» **Aim of the exercise**
If a line in the entries below contains the word "agent", it counts; report how many such lines there are, and only that number.

» **Records shown**
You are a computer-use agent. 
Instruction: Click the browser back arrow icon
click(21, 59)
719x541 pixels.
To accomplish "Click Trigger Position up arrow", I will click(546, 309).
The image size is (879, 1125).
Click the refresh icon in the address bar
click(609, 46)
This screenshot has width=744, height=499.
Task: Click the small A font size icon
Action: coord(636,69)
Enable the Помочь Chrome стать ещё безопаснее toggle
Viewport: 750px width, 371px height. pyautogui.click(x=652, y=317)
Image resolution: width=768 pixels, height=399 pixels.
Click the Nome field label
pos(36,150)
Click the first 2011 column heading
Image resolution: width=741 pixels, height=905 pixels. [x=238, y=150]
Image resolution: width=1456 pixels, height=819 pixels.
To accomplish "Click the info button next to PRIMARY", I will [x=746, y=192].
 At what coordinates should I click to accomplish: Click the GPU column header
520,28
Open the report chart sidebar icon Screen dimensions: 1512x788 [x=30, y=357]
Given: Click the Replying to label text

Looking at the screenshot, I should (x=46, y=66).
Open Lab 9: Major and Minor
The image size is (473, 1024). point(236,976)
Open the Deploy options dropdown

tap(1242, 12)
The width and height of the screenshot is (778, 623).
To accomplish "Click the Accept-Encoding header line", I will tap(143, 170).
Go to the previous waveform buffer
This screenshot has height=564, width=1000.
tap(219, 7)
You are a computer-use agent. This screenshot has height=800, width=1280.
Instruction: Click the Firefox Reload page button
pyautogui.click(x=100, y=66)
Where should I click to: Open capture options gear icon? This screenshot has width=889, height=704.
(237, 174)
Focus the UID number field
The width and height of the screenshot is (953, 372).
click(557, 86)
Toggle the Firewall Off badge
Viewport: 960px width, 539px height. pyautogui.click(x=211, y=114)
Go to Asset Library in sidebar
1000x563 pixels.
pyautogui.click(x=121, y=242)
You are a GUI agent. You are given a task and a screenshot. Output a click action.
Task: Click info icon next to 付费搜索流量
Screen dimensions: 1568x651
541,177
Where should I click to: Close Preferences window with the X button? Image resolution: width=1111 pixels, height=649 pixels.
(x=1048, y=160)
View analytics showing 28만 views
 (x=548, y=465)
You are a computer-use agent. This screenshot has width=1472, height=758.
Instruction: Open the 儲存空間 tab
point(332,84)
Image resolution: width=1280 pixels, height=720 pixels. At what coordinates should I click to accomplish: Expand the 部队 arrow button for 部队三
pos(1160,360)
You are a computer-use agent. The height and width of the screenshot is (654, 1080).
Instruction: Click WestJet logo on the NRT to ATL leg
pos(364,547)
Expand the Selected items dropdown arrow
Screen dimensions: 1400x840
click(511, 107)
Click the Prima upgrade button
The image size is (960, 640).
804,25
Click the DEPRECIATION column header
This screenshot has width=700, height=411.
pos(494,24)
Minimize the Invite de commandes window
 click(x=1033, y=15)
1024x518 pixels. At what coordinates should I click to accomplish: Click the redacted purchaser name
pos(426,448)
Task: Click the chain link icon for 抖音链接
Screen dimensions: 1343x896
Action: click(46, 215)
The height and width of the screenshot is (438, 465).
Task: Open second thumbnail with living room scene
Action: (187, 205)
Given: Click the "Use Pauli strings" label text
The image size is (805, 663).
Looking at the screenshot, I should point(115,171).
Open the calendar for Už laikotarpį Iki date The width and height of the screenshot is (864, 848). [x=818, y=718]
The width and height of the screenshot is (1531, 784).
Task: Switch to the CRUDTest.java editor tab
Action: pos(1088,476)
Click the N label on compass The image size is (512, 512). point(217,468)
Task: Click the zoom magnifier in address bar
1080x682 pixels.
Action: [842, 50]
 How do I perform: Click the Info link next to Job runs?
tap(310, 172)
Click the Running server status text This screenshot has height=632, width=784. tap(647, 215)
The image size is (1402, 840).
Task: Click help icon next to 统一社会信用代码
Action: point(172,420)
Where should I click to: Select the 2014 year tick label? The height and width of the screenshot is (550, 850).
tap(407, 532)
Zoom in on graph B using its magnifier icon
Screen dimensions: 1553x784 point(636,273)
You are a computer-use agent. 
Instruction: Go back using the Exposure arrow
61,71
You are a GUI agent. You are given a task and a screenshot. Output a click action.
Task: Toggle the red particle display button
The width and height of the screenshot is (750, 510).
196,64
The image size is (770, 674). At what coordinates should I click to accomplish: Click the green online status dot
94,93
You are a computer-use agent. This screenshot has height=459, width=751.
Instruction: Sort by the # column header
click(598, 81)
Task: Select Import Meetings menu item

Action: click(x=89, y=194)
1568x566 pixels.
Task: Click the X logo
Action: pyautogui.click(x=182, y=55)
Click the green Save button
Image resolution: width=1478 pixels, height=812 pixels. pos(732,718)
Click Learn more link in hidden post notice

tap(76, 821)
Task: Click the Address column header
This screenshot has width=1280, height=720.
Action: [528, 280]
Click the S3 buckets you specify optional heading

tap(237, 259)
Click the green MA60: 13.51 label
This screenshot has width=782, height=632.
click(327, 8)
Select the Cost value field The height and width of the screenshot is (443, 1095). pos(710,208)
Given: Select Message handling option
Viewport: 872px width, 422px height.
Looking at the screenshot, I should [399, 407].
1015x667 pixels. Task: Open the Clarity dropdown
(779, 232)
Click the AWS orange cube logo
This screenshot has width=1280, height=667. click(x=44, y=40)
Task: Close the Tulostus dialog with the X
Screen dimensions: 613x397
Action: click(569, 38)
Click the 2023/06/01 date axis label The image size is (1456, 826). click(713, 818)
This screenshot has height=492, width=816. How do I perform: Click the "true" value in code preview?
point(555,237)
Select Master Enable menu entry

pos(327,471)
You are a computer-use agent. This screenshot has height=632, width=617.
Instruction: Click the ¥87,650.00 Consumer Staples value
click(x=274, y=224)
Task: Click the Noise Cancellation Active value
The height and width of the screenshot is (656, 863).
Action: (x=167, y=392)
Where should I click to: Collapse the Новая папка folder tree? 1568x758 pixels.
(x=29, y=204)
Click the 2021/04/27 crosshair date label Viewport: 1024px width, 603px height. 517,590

» **Written reply**
9